Many people think that cooperation is more important than competition, to want extent do you agree or disagree?
Our society forging ahead, the significance of both cooperation and competition, methodologies by which humanity cope with awkward social encounters, tends to be acceleratingly pivotal to all walks of life. However, whether the effectiveness of cooperation override that of competition has sparked off spirited debate. I personally advocate the belief that, at the status quo, more weight should be attached to the sense of collaboration, the effervescence instilled into a wide spectrum of communities and the spirit profoundly immersed in success.

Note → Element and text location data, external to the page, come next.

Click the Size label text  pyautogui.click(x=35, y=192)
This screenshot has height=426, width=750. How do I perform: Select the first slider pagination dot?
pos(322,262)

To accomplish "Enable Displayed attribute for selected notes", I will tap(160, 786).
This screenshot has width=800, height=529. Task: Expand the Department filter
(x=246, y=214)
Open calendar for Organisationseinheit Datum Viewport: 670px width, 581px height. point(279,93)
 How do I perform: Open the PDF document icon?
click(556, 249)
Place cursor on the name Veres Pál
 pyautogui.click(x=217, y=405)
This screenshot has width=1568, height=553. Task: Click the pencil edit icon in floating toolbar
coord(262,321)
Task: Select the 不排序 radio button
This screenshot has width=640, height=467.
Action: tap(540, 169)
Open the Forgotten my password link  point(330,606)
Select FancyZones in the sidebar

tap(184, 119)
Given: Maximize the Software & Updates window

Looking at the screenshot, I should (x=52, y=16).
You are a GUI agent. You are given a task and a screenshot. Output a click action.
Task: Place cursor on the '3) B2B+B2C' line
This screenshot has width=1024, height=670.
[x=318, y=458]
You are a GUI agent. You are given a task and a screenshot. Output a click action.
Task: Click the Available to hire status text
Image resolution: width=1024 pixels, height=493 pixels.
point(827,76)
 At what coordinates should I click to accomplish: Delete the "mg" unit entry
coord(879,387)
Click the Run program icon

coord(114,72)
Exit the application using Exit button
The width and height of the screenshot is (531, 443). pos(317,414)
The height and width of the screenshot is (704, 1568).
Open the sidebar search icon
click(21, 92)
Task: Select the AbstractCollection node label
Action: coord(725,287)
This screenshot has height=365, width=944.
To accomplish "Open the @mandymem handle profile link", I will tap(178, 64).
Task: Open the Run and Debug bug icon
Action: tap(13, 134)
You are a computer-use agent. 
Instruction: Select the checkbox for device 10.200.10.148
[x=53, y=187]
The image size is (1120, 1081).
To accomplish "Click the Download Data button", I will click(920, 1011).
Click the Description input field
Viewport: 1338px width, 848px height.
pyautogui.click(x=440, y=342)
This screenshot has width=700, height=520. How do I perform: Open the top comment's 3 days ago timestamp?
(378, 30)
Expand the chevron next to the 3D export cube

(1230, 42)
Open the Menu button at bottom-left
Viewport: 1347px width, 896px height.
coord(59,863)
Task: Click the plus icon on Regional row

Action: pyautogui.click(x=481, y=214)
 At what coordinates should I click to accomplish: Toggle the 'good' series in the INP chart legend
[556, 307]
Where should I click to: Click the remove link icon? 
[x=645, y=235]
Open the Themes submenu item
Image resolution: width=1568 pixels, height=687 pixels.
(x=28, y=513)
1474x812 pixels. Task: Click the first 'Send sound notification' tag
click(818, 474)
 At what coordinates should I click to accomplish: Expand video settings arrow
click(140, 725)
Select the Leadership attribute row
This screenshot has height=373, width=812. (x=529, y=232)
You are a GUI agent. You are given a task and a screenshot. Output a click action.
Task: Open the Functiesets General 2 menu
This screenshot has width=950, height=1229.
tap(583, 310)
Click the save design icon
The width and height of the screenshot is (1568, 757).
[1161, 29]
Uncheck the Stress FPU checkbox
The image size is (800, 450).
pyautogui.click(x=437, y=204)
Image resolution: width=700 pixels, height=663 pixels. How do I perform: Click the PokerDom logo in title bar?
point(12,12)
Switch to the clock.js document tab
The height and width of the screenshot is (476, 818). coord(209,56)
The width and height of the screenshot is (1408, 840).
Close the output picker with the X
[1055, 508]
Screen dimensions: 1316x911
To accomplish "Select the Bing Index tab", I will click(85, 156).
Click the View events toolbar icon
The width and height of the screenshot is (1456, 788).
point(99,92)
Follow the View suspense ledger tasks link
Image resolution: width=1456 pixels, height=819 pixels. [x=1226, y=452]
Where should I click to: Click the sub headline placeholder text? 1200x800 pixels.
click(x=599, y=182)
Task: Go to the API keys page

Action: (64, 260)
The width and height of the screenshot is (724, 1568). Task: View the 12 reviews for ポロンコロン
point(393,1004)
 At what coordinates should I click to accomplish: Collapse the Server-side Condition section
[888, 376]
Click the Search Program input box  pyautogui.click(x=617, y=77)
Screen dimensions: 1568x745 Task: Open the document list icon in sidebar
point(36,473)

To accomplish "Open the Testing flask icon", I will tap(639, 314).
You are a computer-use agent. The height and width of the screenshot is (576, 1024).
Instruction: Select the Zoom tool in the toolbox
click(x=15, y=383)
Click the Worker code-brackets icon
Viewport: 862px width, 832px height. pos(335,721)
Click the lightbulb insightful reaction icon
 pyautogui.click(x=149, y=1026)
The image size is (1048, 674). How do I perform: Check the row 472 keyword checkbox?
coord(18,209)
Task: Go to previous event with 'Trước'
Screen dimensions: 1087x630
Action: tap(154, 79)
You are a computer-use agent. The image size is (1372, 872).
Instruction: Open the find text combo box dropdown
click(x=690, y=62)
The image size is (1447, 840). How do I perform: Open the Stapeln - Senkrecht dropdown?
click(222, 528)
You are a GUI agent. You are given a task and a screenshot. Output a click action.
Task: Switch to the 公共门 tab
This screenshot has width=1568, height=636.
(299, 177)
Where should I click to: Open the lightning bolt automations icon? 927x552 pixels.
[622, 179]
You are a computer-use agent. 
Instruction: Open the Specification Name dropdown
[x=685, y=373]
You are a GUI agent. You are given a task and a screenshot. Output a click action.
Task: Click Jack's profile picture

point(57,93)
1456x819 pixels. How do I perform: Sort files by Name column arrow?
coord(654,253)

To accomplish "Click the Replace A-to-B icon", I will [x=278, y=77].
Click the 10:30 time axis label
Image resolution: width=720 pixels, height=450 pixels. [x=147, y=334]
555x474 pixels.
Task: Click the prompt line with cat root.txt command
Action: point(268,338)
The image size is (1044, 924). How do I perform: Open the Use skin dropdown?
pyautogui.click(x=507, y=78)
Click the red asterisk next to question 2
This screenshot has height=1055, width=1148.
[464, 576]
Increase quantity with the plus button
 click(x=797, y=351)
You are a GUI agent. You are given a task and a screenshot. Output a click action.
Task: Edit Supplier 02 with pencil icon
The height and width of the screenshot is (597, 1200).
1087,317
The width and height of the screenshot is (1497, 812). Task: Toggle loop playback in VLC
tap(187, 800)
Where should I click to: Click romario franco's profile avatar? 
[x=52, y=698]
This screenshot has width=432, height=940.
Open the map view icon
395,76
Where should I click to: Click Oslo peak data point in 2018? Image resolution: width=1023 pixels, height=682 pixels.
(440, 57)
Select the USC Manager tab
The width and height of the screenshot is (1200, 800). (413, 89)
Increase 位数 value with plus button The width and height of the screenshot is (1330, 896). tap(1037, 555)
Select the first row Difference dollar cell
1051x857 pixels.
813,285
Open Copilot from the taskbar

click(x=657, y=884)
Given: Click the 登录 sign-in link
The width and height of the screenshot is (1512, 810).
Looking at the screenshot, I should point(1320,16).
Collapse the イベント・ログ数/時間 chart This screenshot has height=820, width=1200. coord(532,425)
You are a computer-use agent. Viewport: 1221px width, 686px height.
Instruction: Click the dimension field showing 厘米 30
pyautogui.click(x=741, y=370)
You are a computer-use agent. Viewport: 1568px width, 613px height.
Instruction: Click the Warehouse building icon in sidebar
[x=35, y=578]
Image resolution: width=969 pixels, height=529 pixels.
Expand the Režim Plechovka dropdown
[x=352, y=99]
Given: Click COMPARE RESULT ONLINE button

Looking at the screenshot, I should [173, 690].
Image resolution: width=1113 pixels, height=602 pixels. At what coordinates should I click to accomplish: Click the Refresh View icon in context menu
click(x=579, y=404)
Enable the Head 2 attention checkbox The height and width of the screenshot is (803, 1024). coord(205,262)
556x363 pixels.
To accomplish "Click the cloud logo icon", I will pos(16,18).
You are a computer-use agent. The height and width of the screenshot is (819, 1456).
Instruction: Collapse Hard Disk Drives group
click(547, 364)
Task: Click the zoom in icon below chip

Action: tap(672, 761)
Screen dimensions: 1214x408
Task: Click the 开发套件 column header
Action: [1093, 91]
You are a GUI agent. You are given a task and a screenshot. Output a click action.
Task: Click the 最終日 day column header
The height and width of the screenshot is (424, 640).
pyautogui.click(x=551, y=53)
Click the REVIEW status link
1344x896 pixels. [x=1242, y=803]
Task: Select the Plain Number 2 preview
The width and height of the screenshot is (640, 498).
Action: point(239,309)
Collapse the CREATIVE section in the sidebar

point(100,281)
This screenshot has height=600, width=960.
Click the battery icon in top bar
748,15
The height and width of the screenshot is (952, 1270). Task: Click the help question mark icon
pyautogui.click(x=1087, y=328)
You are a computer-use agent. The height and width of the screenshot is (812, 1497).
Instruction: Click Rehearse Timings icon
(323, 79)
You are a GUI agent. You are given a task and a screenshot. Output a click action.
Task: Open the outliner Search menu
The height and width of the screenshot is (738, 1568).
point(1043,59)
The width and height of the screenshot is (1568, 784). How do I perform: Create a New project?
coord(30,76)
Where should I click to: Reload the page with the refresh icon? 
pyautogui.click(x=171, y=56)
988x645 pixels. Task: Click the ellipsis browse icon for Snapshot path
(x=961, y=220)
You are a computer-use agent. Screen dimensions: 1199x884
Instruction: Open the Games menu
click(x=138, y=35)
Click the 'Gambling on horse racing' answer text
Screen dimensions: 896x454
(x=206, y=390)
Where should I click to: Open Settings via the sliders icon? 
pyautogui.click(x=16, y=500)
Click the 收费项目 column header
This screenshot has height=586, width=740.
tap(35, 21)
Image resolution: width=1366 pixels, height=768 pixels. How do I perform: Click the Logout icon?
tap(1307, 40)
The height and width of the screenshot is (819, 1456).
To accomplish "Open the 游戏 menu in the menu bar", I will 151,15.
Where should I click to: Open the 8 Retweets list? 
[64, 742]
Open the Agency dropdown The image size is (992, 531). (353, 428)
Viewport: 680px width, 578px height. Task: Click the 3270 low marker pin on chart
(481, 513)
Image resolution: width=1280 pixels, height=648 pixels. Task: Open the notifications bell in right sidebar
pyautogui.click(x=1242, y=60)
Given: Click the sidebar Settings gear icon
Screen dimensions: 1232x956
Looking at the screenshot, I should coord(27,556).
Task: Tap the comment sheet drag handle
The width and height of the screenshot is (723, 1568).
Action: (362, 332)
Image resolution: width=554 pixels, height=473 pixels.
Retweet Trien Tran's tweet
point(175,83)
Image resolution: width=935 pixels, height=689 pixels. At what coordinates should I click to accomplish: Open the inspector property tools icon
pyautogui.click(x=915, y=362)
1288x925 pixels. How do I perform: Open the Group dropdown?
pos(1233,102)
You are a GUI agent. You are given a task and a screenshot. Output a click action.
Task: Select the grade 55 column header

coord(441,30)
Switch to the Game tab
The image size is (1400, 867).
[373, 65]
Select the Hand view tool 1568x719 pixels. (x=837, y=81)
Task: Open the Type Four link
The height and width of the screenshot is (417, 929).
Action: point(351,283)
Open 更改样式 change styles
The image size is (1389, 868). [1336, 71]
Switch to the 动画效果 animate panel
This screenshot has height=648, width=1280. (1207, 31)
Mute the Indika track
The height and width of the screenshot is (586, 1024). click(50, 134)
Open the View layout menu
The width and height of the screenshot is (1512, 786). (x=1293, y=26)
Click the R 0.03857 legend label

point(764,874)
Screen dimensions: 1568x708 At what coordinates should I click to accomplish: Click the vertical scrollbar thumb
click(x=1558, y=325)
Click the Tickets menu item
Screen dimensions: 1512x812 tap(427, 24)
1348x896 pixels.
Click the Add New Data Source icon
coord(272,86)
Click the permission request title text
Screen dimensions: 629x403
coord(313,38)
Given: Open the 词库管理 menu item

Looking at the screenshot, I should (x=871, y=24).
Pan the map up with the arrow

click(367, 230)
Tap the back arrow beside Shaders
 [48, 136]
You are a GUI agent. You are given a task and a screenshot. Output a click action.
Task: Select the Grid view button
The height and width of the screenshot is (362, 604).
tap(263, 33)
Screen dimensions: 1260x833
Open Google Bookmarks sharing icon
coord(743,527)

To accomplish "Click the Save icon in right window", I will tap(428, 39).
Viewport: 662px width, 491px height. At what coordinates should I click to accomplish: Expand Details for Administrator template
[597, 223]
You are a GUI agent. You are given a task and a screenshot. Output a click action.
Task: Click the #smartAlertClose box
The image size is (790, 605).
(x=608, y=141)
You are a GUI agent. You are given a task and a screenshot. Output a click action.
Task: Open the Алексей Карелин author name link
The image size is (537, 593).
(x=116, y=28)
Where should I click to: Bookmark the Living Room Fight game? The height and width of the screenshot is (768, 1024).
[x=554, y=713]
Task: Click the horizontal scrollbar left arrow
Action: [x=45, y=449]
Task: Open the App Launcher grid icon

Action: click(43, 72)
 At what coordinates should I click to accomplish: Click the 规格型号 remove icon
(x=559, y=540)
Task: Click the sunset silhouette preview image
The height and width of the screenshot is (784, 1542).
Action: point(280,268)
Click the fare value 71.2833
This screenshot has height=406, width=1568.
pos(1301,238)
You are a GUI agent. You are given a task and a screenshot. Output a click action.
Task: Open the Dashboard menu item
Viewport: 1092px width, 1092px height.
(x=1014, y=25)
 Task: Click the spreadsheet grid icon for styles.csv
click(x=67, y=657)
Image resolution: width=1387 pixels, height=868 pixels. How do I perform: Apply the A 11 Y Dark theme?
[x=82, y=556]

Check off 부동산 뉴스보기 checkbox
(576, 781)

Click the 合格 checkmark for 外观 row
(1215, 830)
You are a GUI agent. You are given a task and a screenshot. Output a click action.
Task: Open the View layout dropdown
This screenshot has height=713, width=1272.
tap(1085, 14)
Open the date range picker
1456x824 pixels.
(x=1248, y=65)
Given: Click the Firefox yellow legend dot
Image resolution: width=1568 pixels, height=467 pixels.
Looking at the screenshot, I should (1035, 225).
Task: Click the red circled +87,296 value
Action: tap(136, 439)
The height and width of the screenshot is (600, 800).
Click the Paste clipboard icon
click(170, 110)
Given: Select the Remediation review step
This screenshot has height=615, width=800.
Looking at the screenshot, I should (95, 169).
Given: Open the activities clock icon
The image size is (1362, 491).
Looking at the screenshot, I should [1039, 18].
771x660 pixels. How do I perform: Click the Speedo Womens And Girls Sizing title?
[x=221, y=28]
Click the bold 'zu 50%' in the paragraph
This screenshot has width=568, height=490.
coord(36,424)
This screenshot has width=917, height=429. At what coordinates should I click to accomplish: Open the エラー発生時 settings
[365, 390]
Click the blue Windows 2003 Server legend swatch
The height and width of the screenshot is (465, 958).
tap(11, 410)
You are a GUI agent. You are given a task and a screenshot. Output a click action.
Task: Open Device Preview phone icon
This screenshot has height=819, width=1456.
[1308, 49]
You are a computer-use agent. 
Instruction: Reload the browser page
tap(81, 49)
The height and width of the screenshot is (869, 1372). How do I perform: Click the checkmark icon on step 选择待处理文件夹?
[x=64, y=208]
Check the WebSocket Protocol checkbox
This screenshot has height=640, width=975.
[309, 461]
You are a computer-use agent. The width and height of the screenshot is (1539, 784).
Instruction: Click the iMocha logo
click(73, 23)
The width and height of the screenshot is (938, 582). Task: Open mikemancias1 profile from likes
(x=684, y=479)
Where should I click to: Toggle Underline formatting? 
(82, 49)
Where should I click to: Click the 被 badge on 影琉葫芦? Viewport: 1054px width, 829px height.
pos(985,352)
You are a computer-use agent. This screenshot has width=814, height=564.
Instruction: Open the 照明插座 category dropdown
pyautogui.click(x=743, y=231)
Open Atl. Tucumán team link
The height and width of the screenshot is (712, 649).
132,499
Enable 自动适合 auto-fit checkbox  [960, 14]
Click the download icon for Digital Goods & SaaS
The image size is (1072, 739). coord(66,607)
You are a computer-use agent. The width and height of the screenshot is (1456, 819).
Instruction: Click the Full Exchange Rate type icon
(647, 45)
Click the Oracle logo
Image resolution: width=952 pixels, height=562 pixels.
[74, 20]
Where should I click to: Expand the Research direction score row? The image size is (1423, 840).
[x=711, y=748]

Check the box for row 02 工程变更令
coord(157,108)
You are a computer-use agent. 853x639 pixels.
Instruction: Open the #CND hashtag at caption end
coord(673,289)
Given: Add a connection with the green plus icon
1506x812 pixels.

“The whole is greater than the sum of its parts.” By which I mean, by no means can the sum of all individual efforts, regardless of how marvelous they might be, prevail over the integrity in terms of stability and rigidity, effectiveness and efficiency. The unity of spider’s net can tie up a lion, albeit fragile a single thread seems to be; a bundle of matches can hardly be broken, albeit brittle a single stick seems to be; cascades of water coalescing together can forge a sea, albeit futile a single drop seems to be. “Great discoveries invariably involve the cooperation of many minds.” Could you appoint a single scientist to invent a brand-new, cutting-edge devise without others’ assistance? Certainly not! Apparently, there is not a scintilla of possibility that merely one scientist, regardless of how world-renown he is and how ineffable works he has accomplished, can flawlessly combat all hindrances attached to such explorations.